» TRECHO DA PÁGINA:
A palavra que marcou o desfile da oitava edição do Afro Fashion Day foi transformação. O desfile ia se transformando em estilos e ritmos em sua quase 1h de duração. Ao mesmo tempo, rodas de capoeira itinerantes eram abertas. O público curtiu.
No primeiro bloco, que homenageou a Capoeira Angola de Mestre Pastinha, o colorido deu o tom nos looks predominantemente em verde e vermelho. Também teve espaço para o preto e branco, com looks homenageando o Mestre Moa do Katendê, morto em 2018, vítima de violência política.
No segundo bloco, dedicado à capoeira Regional, criada por Mestre Bimba, foi o branco quem deu o tom.
Sentada na plateia, dona Araci Santana, 67, disse ter ficado emocionada. Costureira, ela diz que acompanha o Afro Fashion Day desde a primeira edição. “É muito bonito ver tantos meninos negros assim, bonitos, no bom caminho, né, meu filho?”, questionou em tom retórico, repetindo o que achou da festa: lindo, lindo e lindo.
Acionista da Rede Bahia e diretora do CORREIO, Renata de Magalhães Correia afirma que o Afro Fashion Day é mesmo um evento muito bonito de se ver e de ser feito. “O Afro Fashion Day é bonito no conceito, na entrega, nas oportunidades que são geradas, nos sonhos que são alcançados. Então, é com grande satisfação que estamos entregando mais uma edição do AFD, que já faz parte do calendário de eventos da nossa cidade, um evento que traz a cultura negra em sua forma total e essencial”, disse.
Na oitava edição do evento, a diretora diz que faz o AFD é parte da missão que o veículo de comunicação carrega. “Para o CORREIO, o Afro Fashion Day significa dar luz às nossas origens, afinal nossa cidade é negra. Então nosso papel é mostrar tudo isso para o mundo. Faz parte da nossa missão levar essa mensagem do que é a cultura baiana, que vem em maior parte das origens africanas, para o mundo”, diz.
Quando o bloco contemporâneo, o último, entrou na passarela os rostinhos com cara de quero mais começaram a aparecer pela plateia. Nos modelos que iam deixando a passarela, também. Sabe aquela sensação de chegar ao final de um livro e não querer terminar só pra tê-lo mais de perto? É por aí.

[Registros para localizar itens exibidos]
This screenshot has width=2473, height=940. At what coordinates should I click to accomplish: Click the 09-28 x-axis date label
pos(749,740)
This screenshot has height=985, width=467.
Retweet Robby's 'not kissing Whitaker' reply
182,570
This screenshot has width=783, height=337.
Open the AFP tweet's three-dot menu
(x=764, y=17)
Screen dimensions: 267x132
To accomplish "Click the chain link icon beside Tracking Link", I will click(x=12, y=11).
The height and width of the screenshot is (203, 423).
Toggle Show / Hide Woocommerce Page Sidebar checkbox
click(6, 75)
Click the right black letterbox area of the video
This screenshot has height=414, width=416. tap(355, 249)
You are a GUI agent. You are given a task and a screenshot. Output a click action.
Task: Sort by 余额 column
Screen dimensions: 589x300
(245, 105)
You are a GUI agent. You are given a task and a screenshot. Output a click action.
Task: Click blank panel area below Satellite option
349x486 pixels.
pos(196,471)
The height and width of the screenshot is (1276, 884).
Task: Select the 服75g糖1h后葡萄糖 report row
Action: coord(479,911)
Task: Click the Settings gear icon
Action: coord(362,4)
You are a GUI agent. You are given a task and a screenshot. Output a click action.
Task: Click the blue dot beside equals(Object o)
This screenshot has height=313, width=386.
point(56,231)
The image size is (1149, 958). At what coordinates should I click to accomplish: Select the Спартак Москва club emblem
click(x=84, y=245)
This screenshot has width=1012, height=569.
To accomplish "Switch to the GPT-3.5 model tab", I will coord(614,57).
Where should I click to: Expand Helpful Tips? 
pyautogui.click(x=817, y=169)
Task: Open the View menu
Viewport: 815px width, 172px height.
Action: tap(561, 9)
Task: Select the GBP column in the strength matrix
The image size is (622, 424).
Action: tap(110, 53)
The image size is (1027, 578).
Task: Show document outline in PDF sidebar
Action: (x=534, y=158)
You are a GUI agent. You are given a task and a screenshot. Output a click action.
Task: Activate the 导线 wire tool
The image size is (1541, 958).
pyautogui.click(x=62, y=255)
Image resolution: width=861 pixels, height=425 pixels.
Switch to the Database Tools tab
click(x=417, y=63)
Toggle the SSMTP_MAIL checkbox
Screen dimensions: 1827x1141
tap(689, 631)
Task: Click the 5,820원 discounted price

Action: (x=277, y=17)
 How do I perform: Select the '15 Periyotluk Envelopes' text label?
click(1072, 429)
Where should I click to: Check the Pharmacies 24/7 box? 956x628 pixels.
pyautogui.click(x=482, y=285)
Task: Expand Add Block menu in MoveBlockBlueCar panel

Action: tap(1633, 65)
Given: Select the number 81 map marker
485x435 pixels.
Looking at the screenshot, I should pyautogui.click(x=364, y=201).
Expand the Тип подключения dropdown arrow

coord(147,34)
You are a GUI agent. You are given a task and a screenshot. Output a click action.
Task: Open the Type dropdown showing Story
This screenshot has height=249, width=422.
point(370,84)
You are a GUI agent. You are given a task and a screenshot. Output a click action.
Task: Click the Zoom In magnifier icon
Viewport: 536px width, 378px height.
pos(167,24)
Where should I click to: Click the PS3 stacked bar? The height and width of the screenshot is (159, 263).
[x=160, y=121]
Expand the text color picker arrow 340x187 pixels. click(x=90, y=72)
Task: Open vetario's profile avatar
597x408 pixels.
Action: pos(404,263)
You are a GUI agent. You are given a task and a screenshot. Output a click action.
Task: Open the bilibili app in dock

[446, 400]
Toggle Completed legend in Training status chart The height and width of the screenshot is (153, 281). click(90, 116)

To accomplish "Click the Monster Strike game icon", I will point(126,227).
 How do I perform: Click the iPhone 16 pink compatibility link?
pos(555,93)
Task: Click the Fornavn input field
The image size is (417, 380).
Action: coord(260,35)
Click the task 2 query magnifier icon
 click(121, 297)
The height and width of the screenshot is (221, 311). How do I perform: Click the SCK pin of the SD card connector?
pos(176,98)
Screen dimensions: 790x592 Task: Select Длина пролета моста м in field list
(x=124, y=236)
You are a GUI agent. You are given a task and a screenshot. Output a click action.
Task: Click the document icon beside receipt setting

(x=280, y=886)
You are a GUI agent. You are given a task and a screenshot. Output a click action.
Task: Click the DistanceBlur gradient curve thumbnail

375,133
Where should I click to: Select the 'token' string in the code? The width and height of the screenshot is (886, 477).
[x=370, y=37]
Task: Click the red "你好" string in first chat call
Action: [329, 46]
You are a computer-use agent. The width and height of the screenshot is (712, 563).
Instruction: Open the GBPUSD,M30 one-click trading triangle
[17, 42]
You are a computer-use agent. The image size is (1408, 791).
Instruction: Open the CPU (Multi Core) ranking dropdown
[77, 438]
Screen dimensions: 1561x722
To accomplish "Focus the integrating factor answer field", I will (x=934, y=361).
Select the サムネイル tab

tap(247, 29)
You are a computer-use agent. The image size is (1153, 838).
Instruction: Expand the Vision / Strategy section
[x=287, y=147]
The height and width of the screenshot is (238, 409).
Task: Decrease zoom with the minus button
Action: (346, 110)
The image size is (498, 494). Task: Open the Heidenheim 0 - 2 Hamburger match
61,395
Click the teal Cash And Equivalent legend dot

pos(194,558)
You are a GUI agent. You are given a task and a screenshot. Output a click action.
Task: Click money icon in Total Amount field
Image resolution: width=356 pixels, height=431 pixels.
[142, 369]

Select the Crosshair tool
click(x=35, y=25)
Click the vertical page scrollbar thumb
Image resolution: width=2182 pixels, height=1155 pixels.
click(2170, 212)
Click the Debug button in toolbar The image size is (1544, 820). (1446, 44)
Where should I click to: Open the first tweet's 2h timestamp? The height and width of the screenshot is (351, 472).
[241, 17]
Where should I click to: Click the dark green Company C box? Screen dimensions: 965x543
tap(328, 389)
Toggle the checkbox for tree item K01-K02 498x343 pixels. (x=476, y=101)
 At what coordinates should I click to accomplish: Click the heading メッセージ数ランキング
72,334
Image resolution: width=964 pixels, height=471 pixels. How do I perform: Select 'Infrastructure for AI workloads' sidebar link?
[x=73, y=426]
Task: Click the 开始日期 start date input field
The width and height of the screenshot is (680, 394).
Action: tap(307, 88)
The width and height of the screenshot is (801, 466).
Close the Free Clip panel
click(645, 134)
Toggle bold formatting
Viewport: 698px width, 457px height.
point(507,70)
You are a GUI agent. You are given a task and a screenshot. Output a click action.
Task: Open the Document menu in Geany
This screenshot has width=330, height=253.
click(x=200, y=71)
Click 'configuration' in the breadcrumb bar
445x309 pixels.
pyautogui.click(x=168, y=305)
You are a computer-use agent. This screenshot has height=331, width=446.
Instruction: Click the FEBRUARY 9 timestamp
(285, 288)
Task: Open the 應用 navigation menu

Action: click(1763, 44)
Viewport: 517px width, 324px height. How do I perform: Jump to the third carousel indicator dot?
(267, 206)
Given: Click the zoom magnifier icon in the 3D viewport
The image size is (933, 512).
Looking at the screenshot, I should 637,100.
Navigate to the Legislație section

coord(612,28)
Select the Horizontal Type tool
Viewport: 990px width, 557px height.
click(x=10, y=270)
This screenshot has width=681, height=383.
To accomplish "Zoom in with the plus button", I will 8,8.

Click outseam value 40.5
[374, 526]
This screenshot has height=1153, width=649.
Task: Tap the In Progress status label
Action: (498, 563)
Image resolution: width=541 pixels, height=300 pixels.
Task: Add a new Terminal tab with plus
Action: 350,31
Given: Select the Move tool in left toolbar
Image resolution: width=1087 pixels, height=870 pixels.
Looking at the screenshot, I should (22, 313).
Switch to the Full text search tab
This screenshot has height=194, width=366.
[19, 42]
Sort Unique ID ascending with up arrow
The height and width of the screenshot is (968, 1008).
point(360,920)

» TAREFAS DO EXERCÍCIO:
a) Repita fielmente as linhas dos registros, do início deles até a linha que contém "This screenshot has height=414, width=416.", incluindo as duas extremidades.
b) Prossiga com o texto sobre o desfile do Afro Fashion Day a partir do ponto em que ele termina.
O texto e os registros não têm nenhuma relação entre si.

» RESPOSTAS DADAS:
a)
This screenshot has width=2473, height=940. At what coordinates should I click to accomplish: Click the 09-28 x-axis date label
pos(749,740)
This screenshot has height=985, width=467.
Retweet Robby's 'not kissing Whitaker' reply
182,570
This screenshot has width=783, height=337.
Open the AFP tweet's three-dot menu
(x=764, y=17)
Screen dimensions: 267x132
To accomplish "Click the chain link icon beside Tracking Link", I will click(x=12, y=11).
The height and width of the screenshot is (203, 423).
Toggle Show / Hide Woocommerce Page Sidebar checkbox
click(6, 75)
Click the right black letterbox area of the video
This screenshot has height=414, width=416. tap(355, 249)

b)
O último bloco foi o mais descolado, com os looks mais ousados. Nele, desfilou Weel Silva, que fez uma verdadeira força-tarefa no dia: foi maquiador a equipe de Dino Neto, se maquiou e ainda desfilou com um salto gigantesco. Com ele, entrou o maculelê na passarela.
Os 75 looks apresentados são criações de 43 marcas e estilistas baianos, uma franco-camaronesa e um coletivo de acessórios. Todos os modelos serão maquiados com produtos Vult, marca apoiadora do AFD 2022.
62 modelos foram selecionados entre 14 agências e projetos, dez foram os vencedores das seletivas de bairro e três foram convidados, dentre eles a Drag Queen baiana Nininha Problemática, criada pelo ator Diggo Santtos, que já desfilou em outras edições do evento.
O time de criativos este ano é formado por Adriana Meira, Abanto, Ateliê Casalinda, Aládio Marques, Balbina, Black Atitude, By Aninha, Criollo, Costa Ribeiro, Closet Clothing, Crioula, Dih Morais, Dua, Ethnic Revival (fraco-camaronesa), Filipe Fias, Gefferson Vilanova, Incid, Jefferson Ribeiro, João Damapejú, Kelba Deluxe, Katuka, Lourrani Baas, Lu Samarato, Mônica Anjos, Mário Farias, MB Conceito, Meninos Rei, N’Black, Nós Macramê Design, Negrif, Porto, Preta Brasil, Rey Vilas Boas, Regina Navarro Bellaoyá, Sonbrille, Soudam, Sillas Filgueira, Tábompravocê, Tempt e Ziê.
No toque do berimbau, pandeiro, malícia da ginga ou plasticidade do aú, o Afro Fashion Day voltou ao lado do povo. Bonito, brilhante, preto.